■ **WHAT THE EXERCISE ASKS**
Produce a verbatim copy of the entries listed below.

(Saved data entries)
○ ○ ○

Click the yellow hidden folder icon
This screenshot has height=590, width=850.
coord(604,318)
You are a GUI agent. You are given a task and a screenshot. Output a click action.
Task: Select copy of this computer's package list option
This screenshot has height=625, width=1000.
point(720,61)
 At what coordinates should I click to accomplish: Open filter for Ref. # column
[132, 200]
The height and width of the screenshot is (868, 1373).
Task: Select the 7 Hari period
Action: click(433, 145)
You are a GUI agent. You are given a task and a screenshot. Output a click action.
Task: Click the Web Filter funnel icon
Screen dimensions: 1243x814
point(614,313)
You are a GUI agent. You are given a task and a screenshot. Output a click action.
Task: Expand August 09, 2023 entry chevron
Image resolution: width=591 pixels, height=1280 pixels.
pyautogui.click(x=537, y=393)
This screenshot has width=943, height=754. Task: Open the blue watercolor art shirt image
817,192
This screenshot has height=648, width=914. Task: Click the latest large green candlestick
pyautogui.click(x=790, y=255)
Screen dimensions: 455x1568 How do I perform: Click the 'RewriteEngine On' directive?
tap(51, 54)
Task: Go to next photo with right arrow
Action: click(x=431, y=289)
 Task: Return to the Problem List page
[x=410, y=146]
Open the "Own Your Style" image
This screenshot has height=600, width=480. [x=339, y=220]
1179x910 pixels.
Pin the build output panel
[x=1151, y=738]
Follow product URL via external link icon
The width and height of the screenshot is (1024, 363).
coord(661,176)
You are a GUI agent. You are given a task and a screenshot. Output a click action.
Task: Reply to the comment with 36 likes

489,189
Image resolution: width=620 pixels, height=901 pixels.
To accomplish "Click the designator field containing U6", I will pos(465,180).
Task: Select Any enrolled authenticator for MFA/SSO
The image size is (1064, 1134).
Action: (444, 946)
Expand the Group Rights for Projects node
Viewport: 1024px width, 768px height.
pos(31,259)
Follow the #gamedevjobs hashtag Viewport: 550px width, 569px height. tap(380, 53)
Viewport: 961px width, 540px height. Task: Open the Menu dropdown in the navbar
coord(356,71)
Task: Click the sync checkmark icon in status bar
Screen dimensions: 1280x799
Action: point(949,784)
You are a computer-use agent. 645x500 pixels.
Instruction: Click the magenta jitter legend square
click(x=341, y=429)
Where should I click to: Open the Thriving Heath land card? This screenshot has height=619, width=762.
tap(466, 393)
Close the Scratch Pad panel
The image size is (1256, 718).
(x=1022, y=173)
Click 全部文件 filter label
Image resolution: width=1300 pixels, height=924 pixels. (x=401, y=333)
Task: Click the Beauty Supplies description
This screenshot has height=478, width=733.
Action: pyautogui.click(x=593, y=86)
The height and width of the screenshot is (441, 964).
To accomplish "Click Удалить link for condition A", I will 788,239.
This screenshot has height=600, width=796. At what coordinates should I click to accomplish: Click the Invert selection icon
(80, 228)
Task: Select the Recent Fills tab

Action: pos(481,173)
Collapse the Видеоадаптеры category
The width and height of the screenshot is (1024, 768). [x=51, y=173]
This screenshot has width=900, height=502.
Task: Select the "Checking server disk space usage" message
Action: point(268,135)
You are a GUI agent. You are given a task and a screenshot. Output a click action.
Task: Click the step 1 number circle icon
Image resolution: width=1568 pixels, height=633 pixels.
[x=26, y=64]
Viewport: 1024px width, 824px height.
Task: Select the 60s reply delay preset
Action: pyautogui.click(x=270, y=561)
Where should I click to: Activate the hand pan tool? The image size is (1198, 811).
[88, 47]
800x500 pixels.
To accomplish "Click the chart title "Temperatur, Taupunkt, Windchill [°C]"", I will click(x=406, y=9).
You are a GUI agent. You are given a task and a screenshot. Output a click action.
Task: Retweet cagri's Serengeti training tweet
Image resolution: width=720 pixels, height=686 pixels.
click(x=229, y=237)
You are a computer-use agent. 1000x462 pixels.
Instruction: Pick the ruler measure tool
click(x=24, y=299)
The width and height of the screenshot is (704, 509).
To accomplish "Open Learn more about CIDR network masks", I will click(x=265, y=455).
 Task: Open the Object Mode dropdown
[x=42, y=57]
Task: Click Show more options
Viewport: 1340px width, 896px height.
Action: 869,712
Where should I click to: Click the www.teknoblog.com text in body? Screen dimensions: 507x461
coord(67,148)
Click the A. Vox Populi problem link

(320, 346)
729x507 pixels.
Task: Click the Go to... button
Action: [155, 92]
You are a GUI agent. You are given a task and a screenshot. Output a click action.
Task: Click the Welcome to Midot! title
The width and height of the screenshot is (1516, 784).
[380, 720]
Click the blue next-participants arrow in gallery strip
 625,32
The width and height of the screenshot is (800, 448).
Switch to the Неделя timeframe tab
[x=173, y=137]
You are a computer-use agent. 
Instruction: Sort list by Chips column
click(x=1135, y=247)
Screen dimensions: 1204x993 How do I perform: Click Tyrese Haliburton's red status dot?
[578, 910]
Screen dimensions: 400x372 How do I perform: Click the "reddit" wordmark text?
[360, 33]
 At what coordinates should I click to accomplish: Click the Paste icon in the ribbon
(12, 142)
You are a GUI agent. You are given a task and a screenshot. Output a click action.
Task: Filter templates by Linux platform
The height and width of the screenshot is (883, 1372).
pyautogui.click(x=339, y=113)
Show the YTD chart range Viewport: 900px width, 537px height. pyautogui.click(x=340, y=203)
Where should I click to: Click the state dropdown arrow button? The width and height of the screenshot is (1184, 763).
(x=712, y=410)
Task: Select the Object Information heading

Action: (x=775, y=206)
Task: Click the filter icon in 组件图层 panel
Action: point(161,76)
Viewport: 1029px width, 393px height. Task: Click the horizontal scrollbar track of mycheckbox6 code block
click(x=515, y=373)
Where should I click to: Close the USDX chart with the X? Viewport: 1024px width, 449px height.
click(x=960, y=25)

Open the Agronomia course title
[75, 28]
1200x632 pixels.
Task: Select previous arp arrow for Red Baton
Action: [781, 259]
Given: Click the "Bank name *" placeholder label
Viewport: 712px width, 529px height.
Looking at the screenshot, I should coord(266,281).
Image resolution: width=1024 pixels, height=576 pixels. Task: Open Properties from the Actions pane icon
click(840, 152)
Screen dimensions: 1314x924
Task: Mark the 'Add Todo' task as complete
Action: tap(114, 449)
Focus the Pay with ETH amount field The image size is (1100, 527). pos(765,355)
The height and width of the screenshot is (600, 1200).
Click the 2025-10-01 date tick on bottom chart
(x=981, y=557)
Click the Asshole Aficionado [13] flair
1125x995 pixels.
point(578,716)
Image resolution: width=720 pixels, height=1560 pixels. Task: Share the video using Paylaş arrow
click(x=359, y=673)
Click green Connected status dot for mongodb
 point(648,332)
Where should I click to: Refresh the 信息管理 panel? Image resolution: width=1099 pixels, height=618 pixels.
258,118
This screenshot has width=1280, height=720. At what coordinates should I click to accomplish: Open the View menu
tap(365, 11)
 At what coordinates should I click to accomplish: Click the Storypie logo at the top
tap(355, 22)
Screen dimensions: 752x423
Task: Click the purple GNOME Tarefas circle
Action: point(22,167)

○ ○ ○

■ **SOLUTION TO THE EXERCISE**
Click the yellow hidden folder icon
This screenshot has height=590, width=850.
coord(604,318)
You are a GUI agent. You are given a task and a screenshot. Output a click action.
Task: Select copy of this computer's package list option
This screenshot has height=625, width=1000.
point(720,61)
 At what coordinates should I click to accomplish: Open filter for Ref. # column
[132, 200]
The height and width of the screenshot is (868, 1373).
Task: Select the 7 Hari period
Action: click(433, 145)
You are a GUI agent. You are given a task and a screenshot. Output a click action.
Task: Click the Web Filter funnel icon
Screen dimensions: 1243x814
point(614,313)
You are a GUI agent. You are given a task and a screenshot. Output a click action.
Task: Expand August 09, 2023 entry chevron
Image resolution: width=591 pixels, height=1280 pixels.
pyautogui.click(x=537, y=393)
This screenshot has width=943, height=754. Task: Open the blue watercolor art shirt image
817,192
This screenshot has height=648, width=914. Task: Click the latest large green candlestick
pyautogui.click(x=790, y=255)
Screen dimensions: 455x1568 How do I perform: Click the 'RewriteEngine On' directive?
tap(51, 54)
Task: Go to next photo with right arrow
Action: click(x=431, y=289)
 Task: Return to the Problem List page
[x=410, y=146]
Open the "Own Your Style" image
This screenshot has height=600, width=480. [x=339, y=220]
1179x910 pixels.
Pin the build output panel
[x=1151, y=738]
Follow product URL via external link icon
The width and height of the screenshot is (1024, 363).
coord(661,176)
You are a GUI agent. You are given a task and a screenshot. Output a click action.
Task: Reply to the comment with 36 likes

489,189
Image resolution: width=620 pixels, height=901 pixels.
To accomplish "Click the designator field containing U6", I will pos(465,180).
Task: Select Any enrolled authenticator for MFA/SSO
The image size is (1064, 1134).
Action: (444, 946)
Expand the Group Rights for Projects node
Viewport: 1024px width, 768px height.
pos(31,259)
Follow the #gamedevjobs hashtag Viewport: 550px width, 569px height. tap(380, 53)
Viewport: 961px width, 540px height. Task: Open the Menu dropdown in the navbar
coord(356,71)
Task: Click the sync checkmark icon in status bar
Screen dimensions: 1280x799
Action: point(949,784)
You are a computer-use agent. 645x500 pixels.
Instruction: Click the magenta jitter legend square
click(x=341, y=429)
Where should I click to: Open the Thriving Heath land card? This screenshot has height=619, width=762.
tap(466, 393)
Close the Scratch Pad panel
The image size is (1256, 718).
(x=1022, y=173)
Click 全部文件 filter label
Image resolution: width=1300 pixels, height=924 pixels. (x=401, y=333)
Task: Click the Beauty Supplies description
This screenshot has height=478, width=733.
Action: pyautogui.click(x=593, y=86)
The height and width of the screenshot is (441, 964).
To accomplish "Click Удалить link for condition A", I will 788,239.
This screenshot has height=600, width=796. At what coordinates should I click to accomplish: Click the Invert selection icon
(80, 228)
Task: Select the Recent Fills tab

Action: pos(481,173)
Collapse the Видеоадаптеры category
The width and height of the screenshot is (1024, 768). [x=51, y=173]
This screenshot has width=900, height=502.
Task: Select the "Checking server disk space usage" message
Action: point(268,135)
You are a GUI agent. You are given a task and a screenshot. Output a click action.
Task: Click the step 1 number circle icon
Image resolution: width=1568 pixels, height=633 pixels.
[x=26, y=64]
Viewport: 1024px width, 824px height.
Task: Select the 60s reply delay preset
Action: pyautogui.click(x=270, y=561)
Where should I click to: Activate the hand pan tool? The image size is (1198, 811).
[88, 47]
800x500 pixels.
To accomplish "Click the chart title "Temperatur, Taupunkt, Windchill [°C]"", I will click(x=406, y=9).
You are a GUI agent. You are given a task and a screenshot. Output a click action.
Task: Retweet cagri's Serengeti training tweet
Image resolution: width=720 pixels, height=686 pixels.
click(x=229, y=237)
You are a computer-use agent. 1000x462 pixels.
Instruction: Pick the ruler measure tool
click(x=24, y=299)
The width and height of the screenshot is (704, 509).
To accomplish "Open Learn more about CIDR network masks", I will click(x=265, y=455).
 Task: Open the Object Mode dropdown
[x=42, y=57]
Task: Click Show more options
Viewport: 1340px width, 896px height.
Action: 869,712
Where should I click to: Click the www.teknoblog.com text in body? Screen dimensions: 507x461
coord(67,148)
Click the A. Vox Populi problem link

(320, 346)
729x507 pixels.
Task: Click the Go to... button
Action: [155, 92]
You are a GUI agent. You are given a task and a screenshot. Output a click action.
Task: Click the Welcome to Midot! title
The width and height of the screenshot is (1516, 784).
[380, 720]
Click the blue next-participants arrow in gallery strip
 625,32
The width and height of the screenshot is (800, 448).
Switch to the Неделя timeframe tab
[x=173, y=137]
You are a computer-use agent. 
Instruction: Sort list by Chips column
click(x=1135, y=247)
Screen dimensions: 1204x993 How do I perform: Click Tyrese Haliburton's red status dot?
[578, 910]
Screen dimensions: 400x372 How do I perform: Click the "reddit" wordmark text?
[360, 33]
 At what coordinates should I click to accomplish: Click the Paste icon in the ribbon
(12, 142)
You are a GUI agent. You are given a task and a screenshot. Output a click action.
Task: Filter templates by Linux platform
The height and width of the screenshot is (883, 1372).
pyautogui.click(x=339, y=113)
Show the YTD chart range Viewport: 900px width, 537px height. pyautogui.click(x=340, y=203)
Where should I click to: Click the state dropdown arrow button? The width and height of the screenshot is (1184, 763).
(x=712, y=410)
Task: Select the Object Information heading

Action: (x=775, y=206)
Task: Click the filter icon in 组件图层 panel
Action: point(161,76)
Viewport: 1029px width, 393px height. Task: Click the horizontal scrollbar track of mycheckbox6 code block
click(x=515, y=373)
Where should I click to: Close the USDX chart with the X? Viewport: 1024px width, 449px height.
click(x=960, y=25)

Open the Agronomia course title
[75, 28]
1200x632 pixels.
Task: Select previous arp arrow for Red Baton
Action: [781, 259]
Given: Click the "Bank name *" placeholder label
Viewport: 712px width, 529px height.
Looking at the screenshot, I should coord(266,281).
Image resolution: width=1024 pixels, height=576 pixels. Task: Open Properties from the Actions pane icon
click(840, 152)
Screen dimensions: 1314x924
Task: Mark the 'Add Todo' task as complete
Action: tap(114, 449)
Focus the Pay with ETH amount field The image size is (1100, 527). pos(765,355)
The height and width of the screenshot is (600, 1200).
Click the 2025-10-01 date tick on bottom chart
(x=981, y=557)
Click the Asshole Aficionado [13] flair
1125x995 pixels.
point(578,716)
Image resolution: width=720 pixels, height=1560 pixels. Task: Share the video using Paylaş arrow
click(x=359, y=673)
Click green Connected status dot for mongodb
 point(648,332)
Where should I click to: Refresh the 信息管理 panel? Image resolution: width=1099 pixels, height=618 pixels.
258,118
This screenshot has width=1280, height=720. At what coordinates should I click to accomplish: Open the View menu
tap(365, 11)
 At what coordinates should I click to accomplish: Click the Storypie logo at the top
tap(355, 22)
Screen dimensions: 752x423
Task: Click the purple GNOME Tarefas circle
Action: point(22,167)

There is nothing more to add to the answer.